While it was originally intended to use direct measures of personal and community capability, hazard and mitigation knowledge, and levels of community hazard planning, low prevailing levels of these factors precluded their use in the analysis. Instead, a measure of intention (to develop the generic capabilities to confront demands associated with different stages of disaster response and recovery) was used. Where levels of adoption of specific actions are low, intentions represent a valid predictor of future actions. Data were collected from a telephone survey of 297 residents and analysed using structural equation analysis. The analysis produced a model comprising three person-level (action coping, positive outcome expectancy, negative outcome expectancy), two community-level (community participation, ability to articulate community problems), and two institution-level factors (empowerment, trust).
The analysis produced a reliable, evidence-based model that represents a cost-effective device that can be used by emergency planners and other civic agencies to assess prevailing levels of resilience, guide its future development, facilitate planning decisions regarding the allocation of limited resources, and provide an empirically validated set of key performance indicators for the assessment, monitoring and evaluation of resilience. This format provides a comprehensive basis for modeling community resilience and for integrating this model with subsequent work on societal-level (e.g., economic, business continuity) resilience. The major limitation of this approach, and one common to all work in resilience, is that the utility of the model can only be guaranteed following analysis of responses to an actual disaster. It thus represents a model of resilience potential.
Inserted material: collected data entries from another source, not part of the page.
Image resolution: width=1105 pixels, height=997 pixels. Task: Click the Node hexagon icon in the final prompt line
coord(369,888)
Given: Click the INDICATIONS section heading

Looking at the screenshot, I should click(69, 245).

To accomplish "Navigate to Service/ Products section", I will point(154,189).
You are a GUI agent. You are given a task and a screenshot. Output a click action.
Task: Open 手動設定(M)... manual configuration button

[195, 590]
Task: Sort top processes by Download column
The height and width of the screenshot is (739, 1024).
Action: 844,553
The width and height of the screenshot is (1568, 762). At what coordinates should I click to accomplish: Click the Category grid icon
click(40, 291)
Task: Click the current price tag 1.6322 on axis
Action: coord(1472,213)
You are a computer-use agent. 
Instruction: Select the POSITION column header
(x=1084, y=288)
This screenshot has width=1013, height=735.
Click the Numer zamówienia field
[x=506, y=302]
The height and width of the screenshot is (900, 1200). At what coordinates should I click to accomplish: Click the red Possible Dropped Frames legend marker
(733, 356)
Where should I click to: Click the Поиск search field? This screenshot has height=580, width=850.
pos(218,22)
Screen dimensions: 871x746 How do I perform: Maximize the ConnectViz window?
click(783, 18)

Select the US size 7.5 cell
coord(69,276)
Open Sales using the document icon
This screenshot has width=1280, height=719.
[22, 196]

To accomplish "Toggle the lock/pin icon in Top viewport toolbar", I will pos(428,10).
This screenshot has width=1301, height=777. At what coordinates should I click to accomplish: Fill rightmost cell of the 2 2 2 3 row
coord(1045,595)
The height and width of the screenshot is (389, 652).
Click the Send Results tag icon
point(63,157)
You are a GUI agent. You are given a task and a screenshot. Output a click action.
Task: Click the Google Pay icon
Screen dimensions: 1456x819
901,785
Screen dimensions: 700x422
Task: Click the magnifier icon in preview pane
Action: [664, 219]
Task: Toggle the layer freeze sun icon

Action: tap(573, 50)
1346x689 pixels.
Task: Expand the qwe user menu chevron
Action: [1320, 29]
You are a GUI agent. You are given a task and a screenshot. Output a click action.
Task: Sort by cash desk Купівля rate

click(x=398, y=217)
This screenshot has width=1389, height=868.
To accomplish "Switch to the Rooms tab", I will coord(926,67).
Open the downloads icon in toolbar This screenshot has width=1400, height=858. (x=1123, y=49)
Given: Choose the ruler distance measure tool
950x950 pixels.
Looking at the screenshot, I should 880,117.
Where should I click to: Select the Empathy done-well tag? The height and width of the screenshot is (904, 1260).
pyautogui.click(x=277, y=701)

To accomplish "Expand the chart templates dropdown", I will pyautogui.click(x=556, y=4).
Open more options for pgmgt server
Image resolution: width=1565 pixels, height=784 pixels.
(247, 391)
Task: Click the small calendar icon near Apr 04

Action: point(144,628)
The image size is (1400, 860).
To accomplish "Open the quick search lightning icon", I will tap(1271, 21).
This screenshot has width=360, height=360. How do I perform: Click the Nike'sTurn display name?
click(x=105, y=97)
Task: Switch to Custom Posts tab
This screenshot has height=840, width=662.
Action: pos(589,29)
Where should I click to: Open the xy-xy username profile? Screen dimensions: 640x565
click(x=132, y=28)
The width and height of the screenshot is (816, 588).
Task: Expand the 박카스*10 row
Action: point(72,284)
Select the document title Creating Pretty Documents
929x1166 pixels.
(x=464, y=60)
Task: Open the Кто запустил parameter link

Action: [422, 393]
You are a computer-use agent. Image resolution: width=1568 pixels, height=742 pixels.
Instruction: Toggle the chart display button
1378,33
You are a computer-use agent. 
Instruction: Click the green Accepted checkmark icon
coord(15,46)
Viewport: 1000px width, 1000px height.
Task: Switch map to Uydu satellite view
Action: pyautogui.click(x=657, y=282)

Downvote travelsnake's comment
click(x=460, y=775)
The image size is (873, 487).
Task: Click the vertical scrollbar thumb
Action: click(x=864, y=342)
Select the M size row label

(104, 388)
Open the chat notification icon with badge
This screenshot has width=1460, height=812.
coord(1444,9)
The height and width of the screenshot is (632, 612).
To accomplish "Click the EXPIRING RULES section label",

The implications of the model for planning, risk communication and public education, and community development are discussed. The model will facilitate the assessment of the capacity of individuals, communities and societal institutions to adapt, separately and collectively, to long term hazard consequences. The generic nature of the model means that it possesses the flexibility to assess resilience within an all-hazards environment and across a range of different communities. It provides a common measurement framework that can be used to compile local, regional and national assessments and facilitate their comparison. The implications of the model for the development of risk communication based on community engagement principles are discussed.